Quelle: Volkskammer der DDR, Drucksache 134 (pdf)Text des Mediengesetzentwurfs der SPD-Fraktion in der Volkskammer vom 4. Juli 1990.
Quelle: BArch, DC 9 / 1034 (pdf)Da der erste Entwurf des Rundfunküberleitungsgesetzes bereits vor der Beratung in der Volkskammer öffentlich wird, kommt es schon im Vorhinein zu Diskussionen. Besonders die Oppositionsparteien, aber auch die SPD, kritisieren das Verfahren bei der Erarbeitung des Gesetzes, die Nichtberücksichtigung der Mediengesetzgebungskommission und das Berufungsrecht des Ministerpräsidenten. Aus diesem Grund entwickelt die SPD-Fraktion einen eigenen Gegenentwurf, der auf dem medienpolitischen Konzept der westdeutschen SPD basiert. Dieser sieht die Errichtung einer Rundfunkanstalt mit dem Namen „Ostdeutscher Hör- und Fernsehfunk (OHFF)“ vor, der die Rechtsnachfolge des DDR-Rundfunks antreten soll. Zudem wird darin eine unbedingte Staatsferne festgelegt und die Berufung der Intendanten durch einen neuzugründenden Rundfunkrat vorgeschlagen
Da weder der Entwurf der SPD, noch der des Medienministeriums konsensfähig sind, werden beide an den Volkskammerausschuss für Presse und Medien überwiesen, der einen neuen Entwurf erarbeiten soll. Nach etwa vierwöchigen Beratungen präsentiert der Ausschuss eine neue Version, über den auch in den Verhandlungen über den Einigungsvertrag Ende August 1990 debattiert wird. Die darin enthaltenen Vorschläge entsprechen weitestgehend dem SPD-Entwurf, der jedoch von der westdeutschen Delegation abgelehnt wird. Stattdessen plädiert die westdeutsche Seite für die Aufnahme eines Rundfunkartikels in den Einigungsvertrag. In den Gesprächen vom 21. bis 25. August 1990 einigt sich die DDR-Delegation, der Günther Krause, Manfred Becker und Konrad Weiß angehören, mit den westdeutschen Verhandlungspartnern auf die Einsetzung des Artikel 36 im Einigungsvertrag.
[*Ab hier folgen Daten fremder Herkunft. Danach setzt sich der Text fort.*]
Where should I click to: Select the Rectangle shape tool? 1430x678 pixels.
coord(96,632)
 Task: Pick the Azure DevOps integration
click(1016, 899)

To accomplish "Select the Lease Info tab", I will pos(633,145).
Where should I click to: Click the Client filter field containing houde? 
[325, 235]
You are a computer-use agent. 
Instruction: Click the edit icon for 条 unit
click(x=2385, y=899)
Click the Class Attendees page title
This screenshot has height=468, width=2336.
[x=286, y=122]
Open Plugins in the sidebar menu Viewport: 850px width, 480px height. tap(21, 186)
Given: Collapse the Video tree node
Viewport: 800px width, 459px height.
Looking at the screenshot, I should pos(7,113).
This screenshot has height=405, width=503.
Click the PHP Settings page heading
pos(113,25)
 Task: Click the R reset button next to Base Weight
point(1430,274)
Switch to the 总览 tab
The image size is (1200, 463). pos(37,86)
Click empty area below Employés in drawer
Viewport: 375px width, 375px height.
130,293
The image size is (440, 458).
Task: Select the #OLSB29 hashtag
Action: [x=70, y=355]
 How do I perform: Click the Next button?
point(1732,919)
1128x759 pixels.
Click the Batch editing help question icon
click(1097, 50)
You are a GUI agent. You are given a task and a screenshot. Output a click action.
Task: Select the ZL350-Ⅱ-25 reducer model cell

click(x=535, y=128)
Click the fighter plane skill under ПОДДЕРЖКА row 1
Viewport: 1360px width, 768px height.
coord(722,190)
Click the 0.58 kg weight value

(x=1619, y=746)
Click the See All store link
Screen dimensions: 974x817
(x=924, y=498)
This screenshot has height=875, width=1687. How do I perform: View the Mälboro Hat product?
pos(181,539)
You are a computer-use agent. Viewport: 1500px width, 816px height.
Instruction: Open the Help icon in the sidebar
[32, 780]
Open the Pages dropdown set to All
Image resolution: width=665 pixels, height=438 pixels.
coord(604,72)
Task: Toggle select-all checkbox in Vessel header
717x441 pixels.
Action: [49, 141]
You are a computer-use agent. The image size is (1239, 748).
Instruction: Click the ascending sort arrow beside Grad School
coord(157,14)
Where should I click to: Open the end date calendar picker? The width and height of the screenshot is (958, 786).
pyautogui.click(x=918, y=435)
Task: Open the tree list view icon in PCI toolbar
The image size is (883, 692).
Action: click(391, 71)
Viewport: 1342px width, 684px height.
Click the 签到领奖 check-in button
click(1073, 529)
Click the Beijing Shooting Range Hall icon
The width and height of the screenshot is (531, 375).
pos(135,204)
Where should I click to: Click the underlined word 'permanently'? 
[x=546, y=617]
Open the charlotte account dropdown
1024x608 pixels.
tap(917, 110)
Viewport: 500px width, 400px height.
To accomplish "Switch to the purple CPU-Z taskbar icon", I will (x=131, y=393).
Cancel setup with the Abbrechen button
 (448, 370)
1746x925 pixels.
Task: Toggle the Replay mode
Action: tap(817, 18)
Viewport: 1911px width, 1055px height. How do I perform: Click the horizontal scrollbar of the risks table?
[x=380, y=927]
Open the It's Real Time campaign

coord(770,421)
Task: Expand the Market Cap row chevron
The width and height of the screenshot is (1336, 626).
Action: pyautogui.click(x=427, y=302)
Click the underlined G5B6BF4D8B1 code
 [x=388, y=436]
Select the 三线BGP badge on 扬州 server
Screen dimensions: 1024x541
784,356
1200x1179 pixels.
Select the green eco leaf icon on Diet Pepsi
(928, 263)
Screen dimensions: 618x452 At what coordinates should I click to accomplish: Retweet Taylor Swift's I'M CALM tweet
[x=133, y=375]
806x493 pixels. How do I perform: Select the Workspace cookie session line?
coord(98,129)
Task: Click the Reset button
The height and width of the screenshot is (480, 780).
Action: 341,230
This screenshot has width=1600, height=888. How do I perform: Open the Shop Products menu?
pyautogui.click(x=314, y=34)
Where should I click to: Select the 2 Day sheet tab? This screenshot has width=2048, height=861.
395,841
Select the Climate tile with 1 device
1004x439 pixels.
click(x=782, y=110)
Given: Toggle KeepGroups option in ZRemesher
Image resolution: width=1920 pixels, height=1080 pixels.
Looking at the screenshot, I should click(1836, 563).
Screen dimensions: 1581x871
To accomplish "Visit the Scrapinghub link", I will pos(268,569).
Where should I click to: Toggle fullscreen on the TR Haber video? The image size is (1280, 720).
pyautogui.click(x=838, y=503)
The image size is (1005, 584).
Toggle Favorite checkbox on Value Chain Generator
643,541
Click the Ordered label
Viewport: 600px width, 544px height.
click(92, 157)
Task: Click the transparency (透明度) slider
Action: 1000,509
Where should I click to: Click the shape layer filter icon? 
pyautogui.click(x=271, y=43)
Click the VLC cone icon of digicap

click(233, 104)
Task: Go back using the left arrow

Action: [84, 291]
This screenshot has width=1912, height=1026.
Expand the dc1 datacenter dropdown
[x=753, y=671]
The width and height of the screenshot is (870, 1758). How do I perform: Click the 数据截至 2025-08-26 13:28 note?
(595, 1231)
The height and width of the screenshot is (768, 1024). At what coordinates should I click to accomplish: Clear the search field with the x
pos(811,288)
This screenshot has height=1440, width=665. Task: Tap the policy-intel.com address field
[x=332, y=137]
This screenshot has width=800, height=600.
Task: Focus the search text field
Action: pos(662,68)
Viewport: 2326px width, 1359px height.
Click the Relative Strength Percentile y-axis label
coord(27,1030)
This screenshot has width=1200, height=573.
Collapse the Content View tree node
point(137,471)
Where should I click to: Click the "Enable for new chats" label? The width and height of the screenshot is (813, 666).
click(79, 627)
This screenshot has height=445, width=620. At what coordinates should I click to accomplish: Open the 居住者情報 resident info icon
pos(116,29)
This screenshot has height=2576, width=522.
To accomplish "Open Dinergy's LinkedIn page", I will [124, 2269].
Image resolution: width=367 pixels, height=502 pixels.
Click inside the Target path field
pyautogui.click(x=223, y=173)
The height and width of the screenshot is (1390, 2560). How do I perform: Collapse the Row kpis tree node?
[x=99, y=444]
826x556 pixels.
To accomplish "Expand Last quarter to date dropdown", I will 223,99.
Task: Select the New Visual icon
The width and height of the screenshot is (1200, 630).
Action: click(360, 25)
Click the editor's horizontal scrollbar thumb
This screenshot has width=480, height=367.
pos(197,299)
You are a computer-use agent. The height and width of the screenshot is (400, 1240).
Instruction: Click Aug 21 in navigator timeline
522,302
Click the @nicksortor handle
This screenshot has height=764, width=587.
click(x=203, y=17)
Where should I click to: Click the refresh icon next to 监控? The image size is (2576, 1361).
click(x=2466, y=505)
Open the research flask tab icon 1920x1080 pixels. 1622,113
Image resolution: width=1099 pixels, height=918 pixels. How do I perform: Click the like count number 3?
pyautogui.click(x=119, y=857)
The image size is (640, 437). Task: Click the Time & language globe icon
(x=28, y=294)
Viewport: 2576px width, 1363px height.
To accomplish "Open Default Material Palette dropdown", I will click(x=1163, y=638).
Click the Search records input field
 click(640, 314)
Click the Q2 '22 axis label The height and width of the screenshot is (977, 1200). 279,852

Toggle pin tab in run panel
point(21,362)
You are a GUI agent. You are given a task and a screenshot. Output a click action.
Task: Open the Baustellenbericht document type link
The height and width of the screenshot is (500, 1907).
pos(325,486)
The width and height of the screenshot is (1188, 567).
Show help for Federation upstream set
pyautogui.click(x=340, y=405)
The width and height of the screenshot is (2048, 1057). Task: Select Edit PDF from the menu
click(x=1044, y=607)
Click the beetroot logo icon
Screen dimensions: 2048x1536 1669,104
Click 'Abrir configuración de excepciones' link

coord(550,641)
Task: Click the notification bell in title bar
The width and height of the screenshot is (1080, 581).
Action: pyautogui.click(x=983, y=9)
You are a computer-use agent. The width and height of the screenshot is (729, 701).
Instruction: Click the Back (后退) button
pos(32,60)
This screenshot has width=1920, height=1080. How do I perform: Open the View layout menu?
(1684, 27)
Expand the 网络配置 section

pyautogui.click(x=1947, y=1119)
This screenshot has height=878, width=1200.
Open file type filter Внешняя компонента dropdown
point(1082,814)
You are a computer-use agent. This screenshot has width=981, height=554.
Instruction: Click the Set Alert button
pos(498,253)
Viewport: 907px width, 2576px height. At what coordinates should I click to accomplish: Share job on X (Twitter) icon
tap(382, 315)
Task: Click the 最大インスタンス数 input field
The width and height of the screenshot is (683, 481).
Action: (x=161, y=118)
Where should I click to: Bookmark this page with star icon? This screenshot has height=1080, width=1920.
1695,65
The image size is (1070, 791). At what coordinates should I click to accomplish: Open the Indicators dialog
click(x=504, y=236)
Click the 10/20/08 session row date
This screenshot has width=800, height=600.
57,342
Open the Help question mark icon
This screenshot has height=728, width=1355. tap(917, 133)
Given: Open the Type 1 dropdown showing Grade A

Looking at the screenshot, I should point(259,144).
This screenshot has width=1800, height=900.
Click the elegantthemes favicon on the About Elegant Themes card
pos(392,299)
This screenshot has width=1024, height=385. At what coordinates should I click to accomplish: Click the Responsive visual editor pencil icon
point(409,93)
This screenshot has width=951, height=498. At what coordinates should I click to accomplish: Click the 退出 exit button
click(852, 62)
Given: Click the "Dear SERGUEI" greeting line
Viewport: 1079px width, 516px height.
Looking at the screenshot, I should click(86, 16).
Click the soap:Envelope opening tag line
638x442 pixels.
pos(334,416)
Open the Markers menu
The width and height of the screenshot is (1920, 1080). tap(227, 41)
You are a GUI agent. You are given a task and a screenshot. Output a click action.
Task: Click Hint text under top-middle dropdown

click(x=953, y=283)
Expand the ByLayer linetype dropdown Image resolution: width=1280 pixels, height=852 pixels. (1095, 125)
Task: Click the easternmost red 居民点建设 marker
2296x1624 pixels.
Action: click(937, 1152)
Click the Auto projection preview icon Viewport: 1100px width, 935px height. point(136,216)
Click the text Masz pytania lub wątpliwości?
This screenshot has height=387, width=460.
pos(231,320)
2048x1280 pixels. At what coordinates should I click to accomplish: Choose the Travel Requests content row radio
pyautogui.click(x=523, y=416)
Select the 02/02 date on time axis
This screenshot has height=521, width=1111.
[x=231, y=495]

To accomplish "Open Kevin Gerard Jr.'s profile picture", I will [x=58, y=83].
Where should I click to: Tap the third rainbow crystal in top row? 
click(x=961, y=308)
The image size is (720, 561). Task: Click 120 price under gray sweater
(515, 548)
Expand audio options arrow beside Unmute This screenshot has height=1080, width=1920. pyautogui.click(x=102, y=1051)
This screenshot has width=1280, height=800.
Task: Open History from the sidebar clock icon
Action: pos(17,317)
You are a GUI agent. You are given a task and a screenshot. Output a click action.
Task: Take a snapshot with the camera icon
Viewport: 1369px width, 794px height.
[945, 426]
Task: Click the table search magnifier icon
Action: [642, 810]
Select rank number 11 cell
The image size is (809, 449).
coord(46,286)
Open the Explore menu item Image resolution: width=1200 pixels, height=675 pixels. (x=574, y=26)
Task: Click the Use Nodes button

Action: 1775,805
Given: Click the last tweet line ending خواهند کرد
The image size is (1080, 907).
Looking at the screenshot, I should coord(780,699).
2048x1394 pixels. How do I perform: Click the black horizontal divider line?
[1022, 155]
Darin ist folgendes festgelegt:
Mit der Auslagerung der Kontroversen um das RÜG auf die Verhandlungen über den Einigungsvertrag werden sowohl dem Medienministerium, als auch der Volkskammer die Gesetzgebungskompetenzen weitgehend entzogen. Trotz der Unterzeichnung des Einigungsvertrages am 31. August 1990 überarbeitet der Volkskammerausschuss für Presse und Medien den Gesetzesentwurf erneut. Der am 7. September 1990 präsentierte Vorschlag enthält einige fast wortgenau übernommene Regelungen aus Artikel 36. Entscheidende Unterschiede finden sich vor allem bei der Zusammensetzung des Rundfunkbeirates. Ansonsten orientiert sich das Gesetz weitestgehend am westdeutschen Rundfunkvertrag. Auf der 35. Sitzung der Volkskammer am 13. September 1990 wird das Rundfunküberleitungsgesetz nach kurzer Diskussion mit nur vier Gegenstimmen beschlossen.
Bei den Nachverhandlungen zum Einigungsvertrag am 18. September äußert die bundesdeutsche Seite verfassungsrechtliche Bedenken gegen das Gesetz. Daraufhin einigen sich beide Verhandlungsdelegationen auf eine Annullierung des Gesetzes nach Inkrafttreten des Einigungsvertrages. Letztendlich hat das RÜG nach seiner offiziellen Inkraftsetzung am 26. September 1990 noch sieben Tage Bestand.